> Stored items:
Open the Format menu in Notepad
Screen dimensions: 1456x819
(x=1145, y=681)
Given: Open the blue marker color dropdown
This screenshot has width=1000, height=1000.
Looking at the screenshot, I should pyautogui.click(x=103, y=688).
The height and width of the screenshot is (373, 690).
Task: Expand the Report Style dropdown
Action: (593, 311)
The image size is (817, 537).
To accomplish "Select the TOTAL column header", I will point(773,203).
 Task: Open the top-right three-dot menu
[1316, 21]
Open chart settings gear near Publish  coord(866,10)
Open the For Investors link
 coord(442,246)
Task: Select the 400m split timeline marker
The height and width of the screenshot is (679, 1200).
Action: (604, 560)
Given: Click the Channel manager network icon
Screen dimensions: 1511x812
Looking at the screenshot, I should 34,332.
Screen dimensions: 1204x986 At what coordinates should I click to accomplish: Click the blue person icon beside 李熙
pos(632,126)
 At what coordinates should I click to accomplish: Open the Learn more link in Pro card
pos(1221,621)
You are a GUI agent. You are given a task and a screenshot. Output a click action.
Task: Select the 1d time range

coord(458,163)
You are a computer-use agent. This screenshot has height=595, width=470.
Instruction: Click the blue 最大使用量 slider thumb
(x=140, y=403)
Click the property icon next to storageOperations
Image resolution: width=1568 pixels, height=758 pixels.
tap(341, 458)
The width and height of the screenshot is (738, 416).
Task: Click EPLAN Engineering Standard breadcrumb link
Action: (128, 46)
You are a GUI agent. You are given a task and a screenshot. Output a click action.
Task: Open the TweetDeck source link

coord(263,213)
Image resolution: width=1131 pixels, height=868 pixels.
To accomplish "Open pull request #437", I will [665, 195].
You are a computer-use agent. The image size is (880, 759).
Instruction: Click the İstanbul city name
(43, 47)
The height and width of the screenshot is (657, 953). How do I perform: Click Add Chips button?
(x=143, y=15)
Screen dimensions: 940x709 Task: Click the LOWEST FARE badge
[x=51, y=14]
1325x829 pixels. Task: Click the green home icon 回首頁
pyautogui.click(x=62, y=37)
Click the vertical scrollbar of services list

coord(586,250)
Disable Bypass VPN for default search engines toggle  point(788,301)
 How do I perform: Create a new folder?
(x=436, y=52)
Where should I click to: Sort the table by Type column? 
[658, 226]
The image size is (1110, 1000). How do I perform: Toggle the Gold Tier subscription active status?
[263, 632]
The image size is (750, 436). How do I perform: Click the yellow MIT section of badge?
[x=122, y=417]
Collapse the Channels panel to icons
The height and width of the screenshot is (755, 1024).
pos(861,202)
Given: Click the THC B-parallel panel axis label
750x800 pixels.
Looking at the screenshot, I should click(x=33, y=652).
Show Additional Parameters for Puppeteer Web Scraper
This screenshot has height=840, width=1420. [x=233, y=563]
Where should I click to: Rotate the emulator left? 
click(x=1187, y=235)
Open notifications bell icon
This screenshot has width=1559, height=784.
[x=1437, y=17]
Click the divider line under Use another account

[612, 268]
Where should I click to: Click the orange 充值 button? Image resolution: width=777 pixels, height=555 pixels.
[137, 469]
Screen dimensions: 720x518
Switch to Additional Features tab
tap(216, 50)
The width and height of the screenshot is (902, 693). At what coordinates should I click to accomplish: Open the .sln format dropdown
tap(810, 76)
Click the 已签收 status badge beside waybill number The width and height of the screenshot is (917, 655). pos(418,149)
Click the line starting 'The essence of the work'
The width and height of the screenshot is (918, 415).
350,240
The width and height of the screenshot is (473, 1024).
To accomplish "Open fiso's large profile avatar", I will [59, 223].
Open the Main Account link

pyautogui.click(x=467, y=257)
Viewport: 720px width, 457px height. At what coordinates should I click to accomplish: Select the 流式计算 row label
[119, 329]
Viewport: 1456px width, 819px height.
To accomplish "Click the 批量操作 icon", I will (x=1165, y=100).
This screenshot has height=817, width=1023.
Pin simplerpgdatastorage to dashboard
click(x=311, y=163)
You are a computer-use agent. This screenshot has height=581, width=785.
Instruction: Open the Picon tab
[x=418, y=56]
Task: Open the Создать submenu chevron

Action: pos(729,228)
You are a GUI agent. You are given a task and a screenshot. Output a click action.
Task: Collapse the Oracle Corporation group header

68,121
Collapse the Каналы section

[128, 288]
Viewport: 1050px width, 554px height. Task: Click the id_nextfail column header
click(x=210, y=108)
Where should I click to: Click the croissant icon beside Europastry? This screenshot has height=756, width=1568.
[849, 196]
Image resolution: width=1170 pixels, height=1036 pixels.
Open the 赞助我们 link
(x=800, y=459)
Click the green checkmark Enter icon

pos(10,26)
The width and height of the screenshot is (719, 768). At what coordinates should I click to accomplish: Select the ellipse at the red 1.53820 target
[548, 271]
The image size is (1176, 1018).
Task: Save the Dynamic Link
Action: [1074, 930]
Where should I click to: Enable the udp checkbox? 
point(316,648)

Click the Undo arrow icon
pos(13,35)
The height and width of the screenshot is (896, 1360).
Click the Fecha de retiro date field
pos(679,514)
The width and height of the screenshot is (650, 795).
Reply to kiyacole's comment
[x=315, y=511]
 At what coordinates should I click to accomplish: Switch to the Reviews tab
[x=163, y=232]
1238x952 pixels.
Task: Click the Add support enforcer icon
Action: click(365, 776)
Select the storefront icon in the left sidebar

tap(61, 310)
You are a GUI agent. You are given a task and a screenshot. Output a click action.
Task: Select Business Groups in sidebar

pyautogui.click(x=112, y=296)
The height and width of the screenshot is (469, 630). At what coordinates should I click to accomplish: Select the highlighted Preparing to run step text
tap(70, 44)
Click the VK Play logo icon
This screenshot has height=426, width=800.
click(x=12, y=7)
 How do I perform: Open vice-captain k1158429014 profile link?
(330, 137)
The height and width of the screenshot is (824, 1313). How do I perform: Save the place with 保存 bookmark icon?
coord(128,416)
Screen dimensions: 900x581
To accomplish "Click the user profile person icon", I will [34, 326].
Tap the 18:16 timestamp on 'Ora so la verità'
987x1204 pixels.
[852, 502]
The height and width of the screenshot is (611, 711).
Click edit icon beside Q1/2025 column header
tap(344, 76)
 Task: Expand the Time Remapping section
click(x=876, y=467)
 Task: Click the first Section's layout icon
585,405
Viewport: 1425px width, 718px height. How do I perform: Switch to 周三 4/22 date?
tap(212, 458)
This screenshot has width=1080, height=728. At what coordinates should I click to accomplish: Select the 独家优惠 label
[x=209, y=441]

> REQUIREMENT:
Count the lines in the entries where the string "marker" appears, and report only the number.

> WRITTEN RESPONSE:
2